Die aktuelle Situation

Heute liegen dem Kongress verschiedene Gesetzesinitiativen über ländliche Entwicklung vor: Die oben genannte, eine, die von der Allianz für eine integrale ländliche Entwicklung (ADRI) eingereicht wurde, welche verschiedene soziale und bäuerlichen Organisationen umfasst, und eine von der Regierung erarbeitete, die ein Konsens der beiden anderen sein will.

Analysiert man die "lessons learned" der vergangenen Jahre, ist relativ einfach ersichtlich, was die Herausforderungen an den von Präsident VGAlvaro ColomNF initiierten neuen Prozess in Sachen ländlicher Entwicklung sind:

- Die Konsensfindung zwischen der umweltschützerisch-bäuerlichen Bewegung und ihrer Alliierten (kleine UnternehmerInnen, Nichtregierungsorganisationen, AkademikerInnen) und dem Regierungssektor, der notorisch einen progressiven und sozialdemokratischen Diskurs vertritt, der aber nicht der Mehrheit entspricht, sowie einem Präsidenten, der sich, wenn er sich gegenüber den UnternehmerInnen positionieren muss, zwischen ungestüm und unterwerferischer Reue bewegt.

- Sollte tatsächlich eine solche Einigung zustande kommen und eine konsensfähige Gesetzesinitiative vorgelegt werden, wer garantiert, dass die Kongressabgeordneten der Regierungspartei VGUNENF, die so divers und heterogen wie die Regierung selber ist, auch wirklich dahinter stehen?

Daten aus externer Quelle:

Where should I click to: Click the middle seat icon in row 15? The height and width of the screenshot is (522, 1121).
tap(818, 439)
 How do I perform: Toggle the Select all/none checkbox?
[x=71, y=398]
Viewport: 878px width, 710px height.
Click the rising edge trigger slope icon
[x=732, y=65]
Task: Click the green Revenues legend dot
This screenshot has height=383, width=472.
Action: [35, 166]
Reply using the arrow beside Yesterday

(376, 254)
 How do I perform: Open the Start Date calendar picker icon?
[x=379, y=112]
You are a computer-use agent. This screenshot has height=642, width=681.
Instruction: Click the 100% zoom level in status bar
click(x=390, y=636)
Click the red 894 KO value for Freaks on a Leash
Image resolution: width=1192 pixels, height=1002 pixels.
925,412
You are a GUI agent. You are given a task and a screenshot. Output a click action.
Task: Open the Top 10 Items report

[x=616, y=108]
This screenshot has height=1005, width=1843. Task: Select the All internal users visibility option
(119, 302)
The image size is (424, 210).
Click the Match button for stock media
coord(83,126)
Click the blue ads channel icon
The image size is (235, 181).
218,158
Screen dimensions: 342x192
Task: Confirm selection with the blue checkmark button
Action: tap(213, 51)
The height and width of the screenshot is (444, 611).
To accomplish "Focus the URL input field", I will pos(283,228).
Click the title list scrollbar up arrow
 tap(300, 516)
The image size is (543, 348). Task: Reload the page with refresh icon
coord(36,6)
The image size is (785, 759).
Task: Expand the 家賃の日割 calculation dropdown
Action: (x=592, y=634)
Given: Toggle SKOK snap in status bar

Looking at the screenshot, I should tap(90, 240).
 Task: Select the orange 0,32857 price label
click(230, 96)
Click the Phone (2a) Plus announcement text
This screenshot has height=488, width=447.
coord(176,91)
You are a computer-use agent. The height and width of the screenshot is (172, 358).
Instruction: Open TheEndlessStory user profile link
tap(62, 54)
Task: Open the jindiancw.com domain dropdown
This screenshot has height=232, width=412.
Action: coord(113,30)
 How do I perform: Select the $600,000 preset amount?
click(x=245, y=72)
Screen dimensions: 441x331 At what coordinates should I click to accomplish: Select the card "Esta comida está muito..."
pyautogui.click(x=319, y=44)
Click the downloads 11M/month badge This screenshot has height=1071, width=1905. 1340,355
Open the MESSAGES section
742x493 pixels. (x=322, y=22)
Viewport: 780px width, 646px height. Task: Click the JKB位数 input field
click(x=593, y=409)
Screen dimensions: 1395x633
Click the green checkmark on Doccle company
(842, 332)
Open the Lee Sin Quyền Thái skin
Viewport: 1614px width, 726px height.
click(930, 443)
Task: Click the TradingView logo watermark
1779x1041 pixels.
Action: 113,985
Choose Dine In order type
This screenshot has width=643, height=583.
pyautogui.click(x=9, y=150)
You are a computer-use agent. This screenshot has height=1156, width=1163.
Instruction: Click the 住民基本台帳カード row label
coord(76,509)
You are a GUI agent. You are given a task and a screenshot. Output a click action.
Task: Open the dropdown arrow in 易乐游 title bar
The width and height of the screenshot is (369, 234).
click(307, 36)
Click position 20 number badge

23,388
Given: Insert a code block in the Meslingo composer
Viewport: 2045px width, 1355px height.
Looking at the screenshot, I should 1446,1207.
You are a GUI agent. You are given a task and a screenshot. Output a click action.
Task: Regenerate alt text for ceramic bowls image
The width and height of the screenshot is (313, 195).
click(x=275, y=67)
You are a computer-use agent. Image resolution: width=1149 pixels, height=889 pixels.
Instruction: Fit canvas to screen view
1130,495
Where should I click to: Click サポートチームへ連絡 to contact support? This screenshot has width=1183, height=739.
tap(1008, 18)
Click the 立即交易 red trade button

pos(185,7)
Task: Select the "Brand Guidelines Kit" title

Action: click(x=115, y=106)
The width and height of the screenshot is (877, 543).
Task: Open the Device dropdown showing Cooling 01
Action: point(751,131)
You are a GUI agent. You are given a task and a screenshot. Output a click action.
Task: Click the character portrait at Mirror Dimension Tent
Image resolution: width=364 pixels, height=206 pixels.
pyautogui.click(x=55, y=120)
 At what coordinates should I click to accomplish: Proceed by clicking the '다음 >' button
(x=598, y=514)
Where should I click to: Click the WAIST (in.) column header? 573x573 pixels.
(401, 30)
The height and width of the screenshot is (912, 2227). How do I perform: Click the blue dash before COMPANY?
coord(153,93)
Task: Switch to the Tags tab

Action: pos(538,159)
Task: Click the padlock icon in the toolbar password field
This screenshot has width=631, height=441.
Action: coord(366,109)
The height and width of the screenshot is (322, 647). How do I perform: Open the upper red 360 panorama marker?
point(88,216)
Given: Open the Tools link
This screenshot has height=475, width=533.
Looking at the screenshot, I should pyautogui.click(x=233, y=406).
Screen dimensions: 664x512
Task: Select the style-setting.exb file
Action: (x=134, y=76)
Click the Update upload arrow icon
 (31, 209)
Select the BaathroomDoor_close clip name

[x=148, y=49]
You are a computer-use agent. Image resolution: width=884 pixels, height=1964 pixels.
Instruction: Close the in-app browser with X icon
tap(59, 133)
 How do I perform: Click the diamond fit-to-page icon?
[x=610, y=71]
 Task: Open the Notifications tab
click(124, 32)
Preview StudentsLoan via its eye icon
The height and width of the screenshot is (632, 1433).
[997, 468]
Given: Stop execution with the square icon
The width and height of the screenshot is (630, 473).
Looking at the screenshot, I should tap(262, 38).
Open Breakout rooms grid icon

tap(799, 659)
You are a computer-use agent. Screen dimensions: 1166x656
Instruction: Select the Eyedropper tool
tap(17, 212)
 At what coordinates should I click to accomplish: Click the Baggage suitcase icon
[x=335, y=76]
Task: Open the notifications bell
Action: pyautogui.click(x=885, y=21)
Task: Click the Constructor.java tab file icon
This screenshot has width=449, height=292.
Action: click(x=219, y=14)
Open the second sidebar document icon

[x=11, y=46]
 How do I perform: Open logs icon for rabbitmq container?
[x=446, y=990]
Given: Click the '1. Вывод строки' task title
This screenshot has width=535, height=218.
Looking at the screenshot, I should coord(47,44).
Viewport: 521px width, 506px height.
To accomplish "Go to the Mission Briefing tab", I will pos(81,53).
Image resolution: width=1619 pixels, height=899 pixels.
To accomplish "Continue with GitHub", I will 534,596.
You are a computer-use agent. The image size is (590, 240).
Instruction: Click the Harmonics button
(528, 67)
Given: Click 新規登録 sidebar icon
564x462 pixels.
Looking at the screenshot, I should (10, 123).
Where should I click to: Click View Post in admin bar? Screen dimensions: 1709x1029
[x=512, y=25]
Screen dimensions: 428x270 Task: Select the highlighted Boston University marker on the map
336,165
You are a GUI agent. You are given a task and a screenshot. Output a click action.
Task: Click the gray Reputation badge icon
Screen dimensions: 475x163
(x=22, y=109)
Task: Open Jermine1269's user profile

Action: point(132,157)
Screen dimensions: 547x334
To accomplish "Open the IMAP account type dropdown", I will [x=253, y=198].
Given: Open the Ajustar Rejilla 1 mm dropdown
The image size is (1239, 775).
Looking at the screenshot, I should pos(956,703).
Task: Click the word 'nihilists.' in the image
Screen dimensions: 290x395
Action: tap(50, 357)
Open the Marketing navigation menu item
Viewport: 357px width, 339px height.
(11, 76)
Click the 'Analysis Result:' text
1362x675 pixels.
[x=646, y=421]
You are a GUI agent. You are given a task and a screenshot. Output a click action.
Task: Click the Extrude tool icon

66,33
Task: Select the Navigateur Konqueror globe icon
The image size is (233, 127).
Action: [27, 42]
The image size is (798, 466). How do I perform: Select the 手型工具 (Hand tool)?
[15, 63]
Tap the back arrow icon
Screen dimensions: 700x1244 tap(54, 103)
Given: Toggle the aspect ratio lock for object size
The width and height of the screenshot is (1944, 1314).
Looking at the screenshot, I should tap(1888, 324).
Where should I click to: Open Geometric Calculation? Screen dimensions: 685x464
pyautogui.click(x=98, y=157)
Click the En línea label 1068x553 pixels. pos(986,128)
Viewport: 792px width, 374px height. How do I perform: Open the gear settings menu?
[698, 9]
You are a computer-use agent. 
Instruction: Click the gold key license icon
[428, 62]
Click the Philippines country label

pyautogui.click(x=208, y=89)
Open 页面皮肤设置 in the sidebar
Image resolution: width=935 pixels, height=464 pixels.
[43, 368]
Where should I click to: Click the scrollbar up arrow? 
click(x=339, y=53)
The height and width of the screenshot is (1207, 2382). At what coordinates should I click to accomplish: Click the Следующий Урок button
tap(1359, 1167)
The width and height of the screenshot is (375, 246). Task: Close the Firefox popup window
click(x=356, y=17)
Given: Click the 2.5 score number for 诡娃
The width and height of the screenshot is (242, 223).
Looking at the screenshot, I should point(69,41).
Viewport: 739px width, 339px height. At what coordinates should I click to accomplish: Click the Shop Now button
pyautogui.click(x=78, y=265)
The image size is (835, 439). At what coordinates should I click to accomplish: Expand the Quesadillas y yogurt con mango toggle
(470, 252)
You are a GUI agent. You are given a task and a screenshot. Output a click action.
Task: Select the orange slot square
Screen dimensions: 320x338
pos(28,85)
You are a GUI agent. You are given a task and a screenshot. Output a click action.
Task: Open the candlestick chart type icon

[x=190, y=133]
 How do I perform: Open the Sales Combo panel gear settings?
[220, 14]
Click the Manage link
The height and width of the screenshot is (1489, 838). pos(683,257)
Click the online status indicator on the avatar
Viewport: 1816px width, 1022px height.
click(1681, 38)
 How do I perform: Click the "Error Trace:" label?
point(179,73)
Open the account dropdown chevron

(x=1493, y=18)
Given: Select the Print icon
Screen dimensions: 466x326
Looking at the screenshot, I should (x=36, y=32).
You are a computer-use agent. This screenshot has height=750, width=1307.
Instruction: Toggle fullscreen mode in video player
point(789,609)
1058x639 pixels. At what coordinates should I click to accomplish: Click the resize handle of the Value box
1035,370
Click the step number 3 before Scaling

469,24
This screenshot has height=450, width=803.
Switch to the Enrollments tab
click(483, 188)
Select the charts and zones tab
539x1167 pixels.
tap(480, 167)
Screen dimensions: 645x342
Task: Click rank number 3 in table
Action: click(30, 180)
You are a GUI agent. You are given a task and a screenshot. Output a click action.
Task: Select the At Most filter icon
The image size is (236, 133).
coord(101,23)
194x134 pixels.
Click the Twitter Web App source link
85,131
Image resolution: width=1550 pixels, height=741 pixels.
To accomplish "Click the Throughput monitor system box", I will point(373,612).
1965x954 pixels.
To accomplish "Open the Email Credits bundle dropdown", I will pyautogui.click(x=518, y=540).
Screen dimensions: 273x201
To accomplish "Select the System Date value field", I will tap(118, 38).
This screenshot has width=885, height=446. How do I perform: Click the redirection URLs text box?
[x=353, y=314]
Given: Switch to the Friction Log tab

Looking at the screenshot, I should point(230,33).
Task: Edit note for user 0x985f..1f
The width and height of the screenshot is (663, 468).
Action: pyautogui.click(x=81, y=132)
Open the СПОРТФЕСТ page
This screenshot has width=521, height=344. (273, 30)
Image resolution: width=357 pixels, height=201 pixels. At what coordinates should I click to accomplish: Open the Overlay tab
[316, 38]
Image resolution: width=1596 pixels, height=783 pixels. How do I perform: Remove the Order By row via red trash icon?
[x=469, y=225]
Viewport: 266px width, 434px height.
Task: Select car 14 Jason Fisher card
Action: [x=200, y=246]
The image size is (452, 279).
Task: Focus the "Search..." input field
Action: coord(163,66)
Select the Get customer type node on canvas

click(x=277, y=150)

- Sollte das Wunder der Unterstützung durch die UNE-Abgeordneten eintreten, wie kann erreicht werden, dass auch die anderen Parteien die Zustimmung geben für ein Projekt, das "nur" vom Präsidenten, der Regierungspartei und den sozialen Organisationen ausgearbeitet wurden?

- Und last but not least: Werden die Führungsspitzen der UnternehmerInnen ein Gesetz und eine Politik akzeptieren, deren finale Ausformulierung zwar "partizipativ" war, sie aber nicht daran beteiligt waren?

Wie man sieht, der Weg geht steil bergan. Sicher darf man das Engagement der Regierung (oder eines Teils von ihr) nicht ausser acht lassen, einen Konsens mit den BäuerInnen- und Umweltschutzorganisationen zu erreichen. Hoffentlich findet sich eine Form, damit auch die politischen Parteien in den Prozess einbezogen werden, da ja diese Initiative, sollte sie erfolgreich sein, auf den Schreibtischen des Kongresses landet.

Hoffentlich findet sich auch eine Form, die UnternehmerInnen einzubeziehen, und zwar so, dass sie zu einer Konsenslösung beitragen und nicht durch ihre Abwesenheit einmal mehr die Umsetzung des so oft wiederholten Prozesses verunmöglichen.